And, of course, I learned so much!
I miss doing that sort of thing, and I think participating in The Undercroft’s UC Baseline program is an important step towards getting back to that kind of work.
Current life in 2020
Here I am in 2020 — laid off, but with a couple of side gigs to make a little extra money and prove that I haven’t been idle. Then last Thursday, I heard about the UC Baseline program and a scholarship. I decided to apply on a lark, figuring that they’d never pick me.

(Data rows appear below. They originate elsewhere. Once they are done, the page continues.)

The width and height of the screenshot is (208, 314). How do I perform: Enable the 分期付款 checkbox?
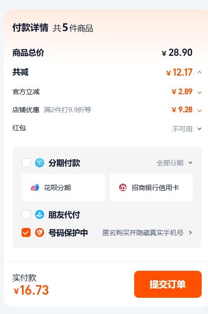(x=26, y=163)
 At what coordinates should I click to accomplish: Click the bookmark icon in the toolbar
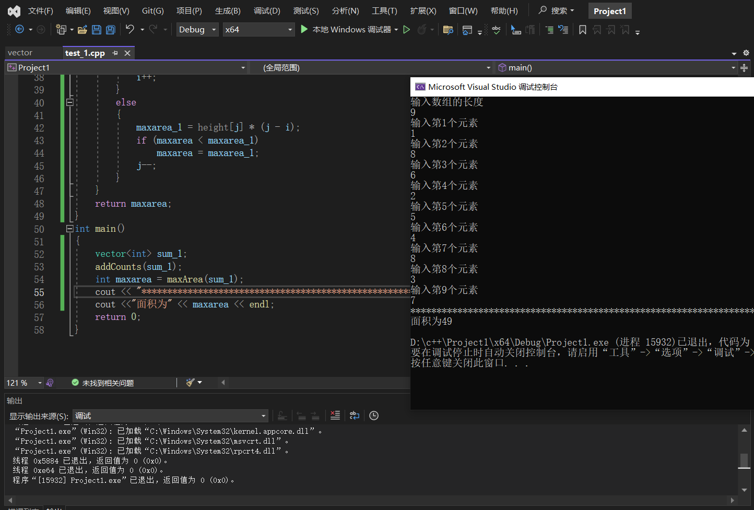pyautogui.click(x=583, y=30)
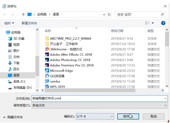This screenshot has width=170, height=123.
Task: Select the QQ浏览器 shortcut icon
Action: click(47, 76)
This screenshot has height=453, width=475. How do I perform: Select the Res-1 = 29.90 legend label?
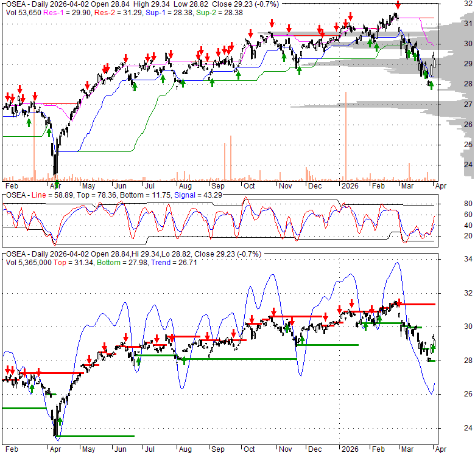[x=65, y=13]
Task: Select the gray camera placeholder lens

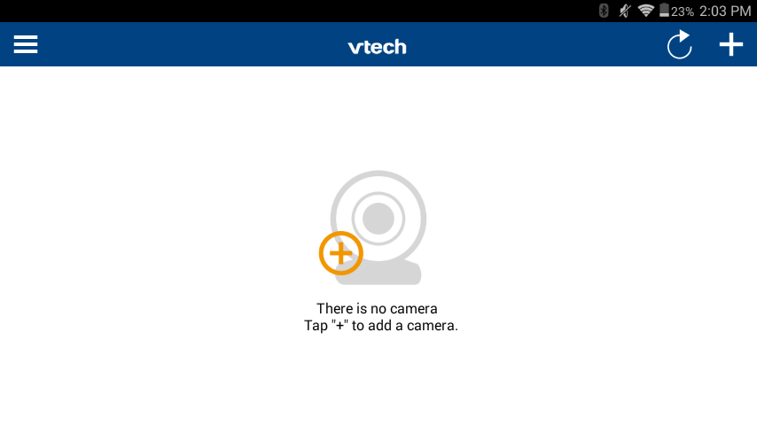Action: point(378,219)
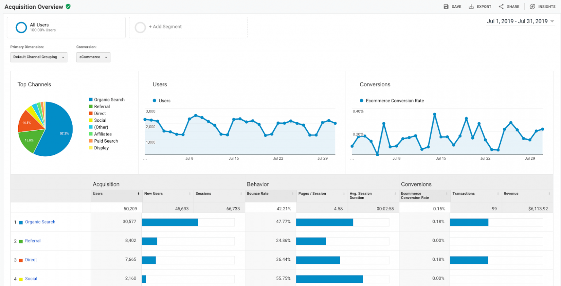The width and height of the screenshot is (561, 286).
Task: Click the Direct channel link
Action: [31, 260]
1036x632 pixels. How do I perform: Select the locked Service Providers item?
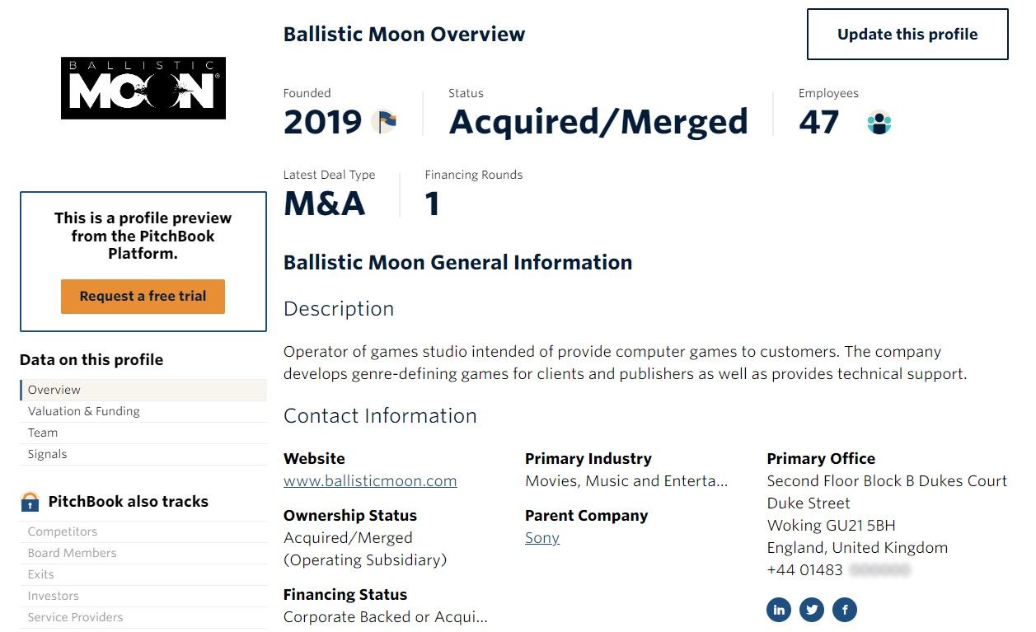143,617
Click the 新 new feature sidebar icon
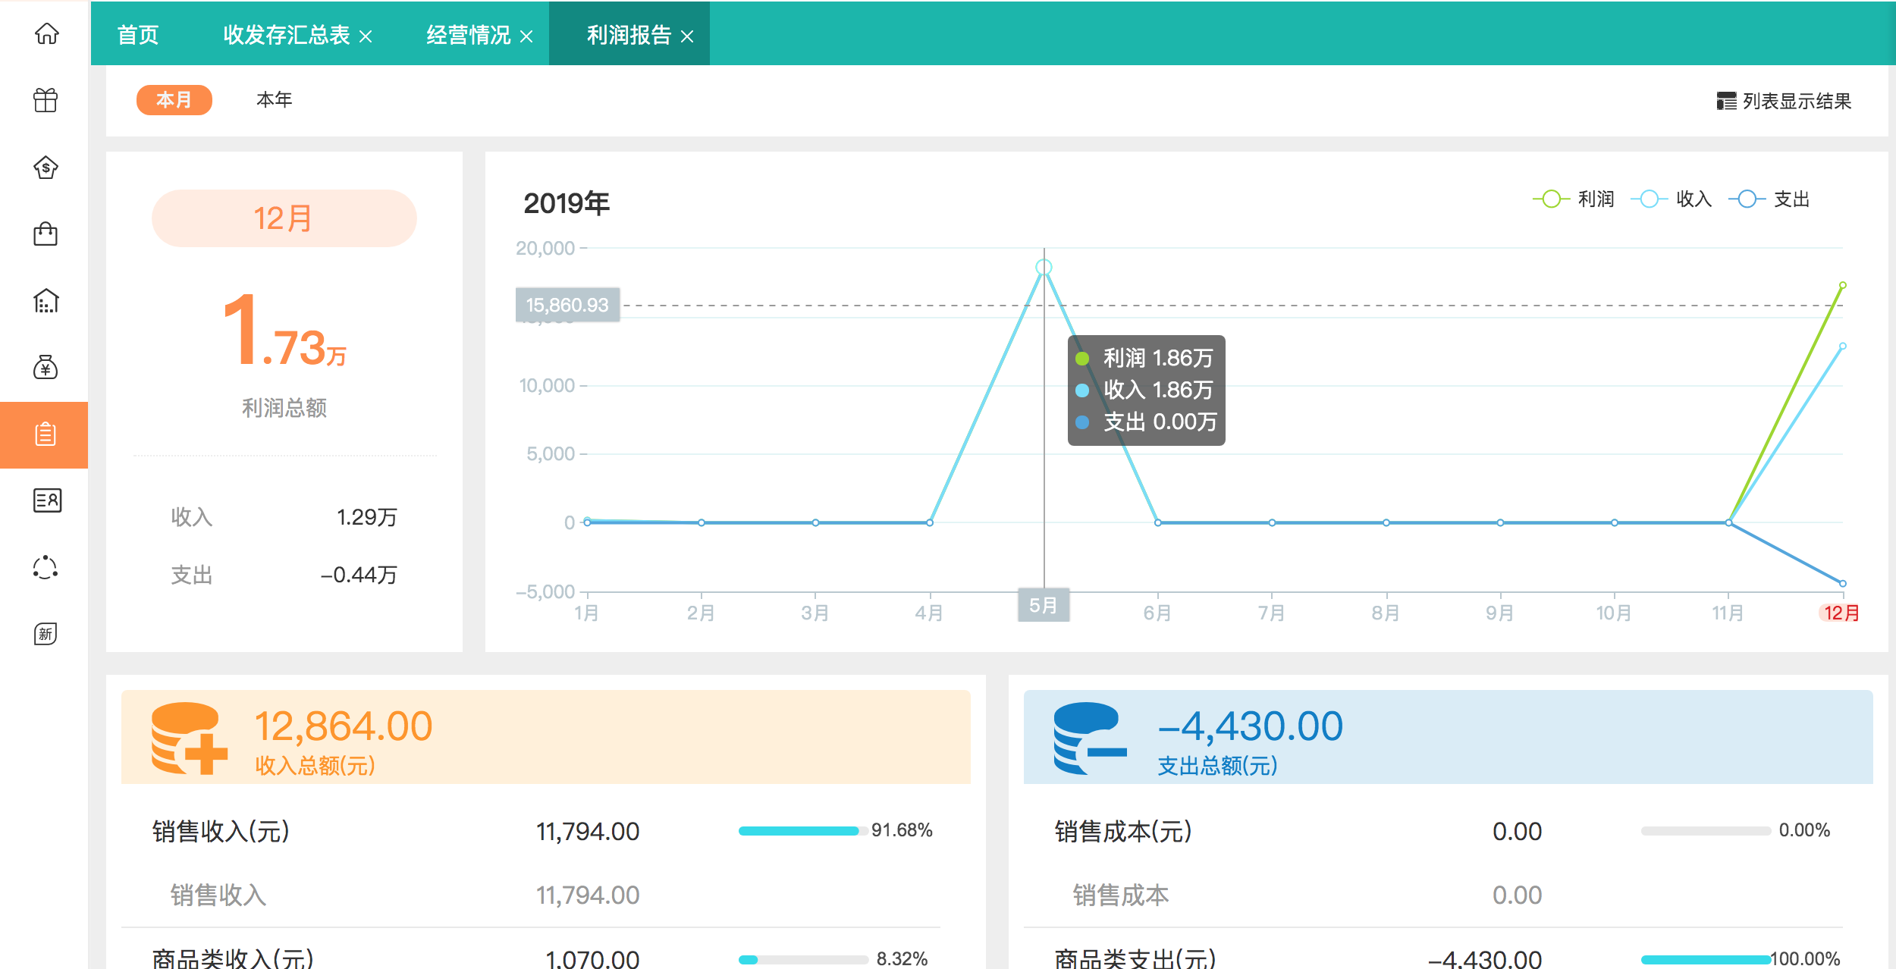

They did pick me, and between the greatly reduced cost of attending and my not living paycheck-to-paycheck, I’m able to attend. I’m willing to play the gambit of not taking a full-time job for the next five weeks while ramping up some dormant security skills, because I think it’s a worthwhile one.
At the same time, I think that I can also be useful to The Undercroft by writing about my UC Baseline experiences and promoting them.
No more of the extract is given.